Passing along a pastime: Veteran spearers welcoming youth and new families

COHASSET, Minn. _ Mike Best calls it the fish that got him "addicted" to spearing northern pike. And he didn't even spear it himself. He was just a kid.

"My dad speared a 20-pound, 9-ounce pike," said Best, 60. "I got to carry it on my shoulder back to the landing."

He doesn't remember exactly how old he was, but he's been spearing since he was 10 _ 50 years. Best was spearing again on Jan. 7 on Big Jay Gould Lake near Cohasset, Minn., where he has his spearing shack set up. He was among some 75 people who had gathered on the lake for a "Family Day on Ice" spearing event sponsored by the Minnesota Darkhouse and Angling Association.

They had all turned out despite temperatures that fluctuated between 3 below zero and 3 above, with a brisk northwest wind. Across the lake, a couple dozen spearing houses and portable shelters were set up on the ice, warm and toasty inside. A dogsledder and his team gave free rides around the lake. A caterer cooked hot dogs and baked beans out on the ice.

A gaggle of Grand Rapids, Minn., teenagers drank hot chocolate in a heated shelter. One of them, 13-year-old Brayden Jones, already had speared a small northern pike. But then, he's been spearing since he was 4.

In a portable pop-up shelter, University of Minnesota student Ellen Best, 23, of Grand Rapids Minn., and three college friends watched a plump perch swim beneath Best's spearing decoy. All had come up for the weekend event.

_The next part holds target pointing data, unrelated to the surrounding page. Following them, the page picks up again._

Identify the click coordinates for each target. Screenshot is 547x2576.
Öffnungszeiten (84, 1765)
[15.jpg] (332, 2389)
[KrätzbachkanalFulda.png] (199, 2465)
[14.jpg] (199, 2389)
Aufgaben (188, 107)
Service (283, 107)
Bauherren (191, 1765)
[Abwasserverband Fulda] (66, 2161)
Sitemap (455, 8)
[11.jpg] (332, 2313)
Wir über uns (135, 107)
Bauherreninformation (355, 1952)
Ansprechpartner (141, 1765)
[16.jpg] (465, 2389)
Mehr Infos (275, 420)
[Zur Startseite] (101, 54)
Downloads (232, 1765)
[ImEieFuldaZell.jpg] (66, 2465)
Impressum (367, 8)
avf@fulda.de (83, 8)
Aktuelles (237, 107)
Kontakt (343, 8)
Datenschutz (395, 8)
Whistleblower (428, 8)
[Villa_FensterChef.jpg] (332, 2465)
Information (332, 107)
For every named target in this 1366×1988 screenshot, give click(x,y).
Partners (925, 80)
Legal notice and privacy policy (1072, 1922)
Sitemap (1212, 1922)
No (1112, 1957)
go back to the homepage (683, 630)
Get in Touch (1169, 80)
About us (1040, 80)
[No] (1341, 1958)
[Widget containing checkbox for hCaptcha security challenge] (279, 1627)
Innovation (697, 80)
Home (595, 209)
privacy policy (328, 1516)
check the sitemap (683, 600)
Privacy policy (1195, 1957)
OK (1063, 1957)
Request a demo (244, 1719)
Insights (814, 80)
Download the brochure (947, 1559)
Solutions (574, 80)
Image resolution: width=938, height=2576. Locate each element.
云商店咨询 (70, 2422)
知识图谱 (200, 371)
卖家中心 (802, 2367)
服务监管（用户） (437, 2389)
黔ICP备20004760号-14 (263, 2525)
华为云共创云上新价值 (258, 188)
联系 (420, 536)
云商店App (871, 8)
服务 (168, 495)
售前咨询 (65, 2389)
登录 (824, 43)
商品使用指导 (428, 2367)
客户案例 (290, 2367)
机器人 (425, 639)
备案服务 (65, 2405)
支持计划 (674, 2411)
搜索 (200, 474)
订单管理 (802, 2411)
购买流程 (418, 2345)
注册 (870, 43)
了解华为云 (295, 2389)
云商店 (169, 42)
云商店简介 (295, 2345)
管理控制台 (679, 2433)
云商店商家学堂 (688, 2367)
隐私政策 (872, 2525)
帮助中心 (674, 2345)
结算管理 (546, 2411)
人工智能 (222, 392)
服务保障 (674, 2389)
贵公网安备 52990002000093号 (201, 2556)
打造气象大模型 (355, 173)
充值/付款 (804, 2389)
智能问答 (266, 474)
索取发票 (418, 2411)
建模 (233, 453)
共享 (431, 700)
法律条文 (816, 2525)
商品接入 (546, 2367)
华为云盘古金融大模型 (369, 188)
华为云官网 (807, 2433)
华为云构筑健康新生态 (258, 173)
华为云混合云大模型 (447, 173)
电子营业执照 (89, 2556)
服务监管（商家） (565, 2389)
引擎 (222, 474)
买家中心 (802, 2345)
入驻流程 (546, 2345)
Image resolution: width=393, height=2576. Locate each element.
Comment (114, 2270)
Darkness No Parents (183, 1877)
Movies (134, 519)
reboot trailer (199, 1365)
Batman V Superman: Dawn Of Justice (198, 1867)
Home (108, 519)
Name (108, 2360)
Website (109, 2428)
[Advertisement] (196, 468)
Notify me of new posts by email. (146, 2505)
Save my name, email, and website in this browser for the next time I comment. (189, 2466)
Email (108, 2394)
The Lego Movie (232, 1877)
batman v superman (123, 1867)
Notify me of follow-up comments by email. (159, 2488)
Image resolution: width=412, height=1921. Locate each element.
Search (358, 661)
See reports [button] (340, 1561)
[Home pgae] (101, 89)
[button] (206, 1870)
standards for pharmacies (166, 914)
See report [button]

This was the sixth year of the family-day outing, said Rick Guertin of Grand Rapids, Minn., president of the Minnesota Darkhouse and Angling Association and also the Itasca County chapter president.

"We do this to raise awareness of the sport of darkhouse spearing," Guertin said, "and secondarily, just to give a boost to area youth and family activity levels, to get the kids active."

Last year, with temperatures in the 20s, about 120 people came out for the event.

As in angling and hunting, fewer young people are taking up spearing than once did. For the past five years, spearing license sales have averaged about 20,000. That compares to about 50,000 per year going back to the 1960s and 1970s, according to the Minnesota Department of Natural Resources.

Spearing has seen its challenges over the decades. At one time, some angling groups lobbied to abolish spearing, but the sport remained legal.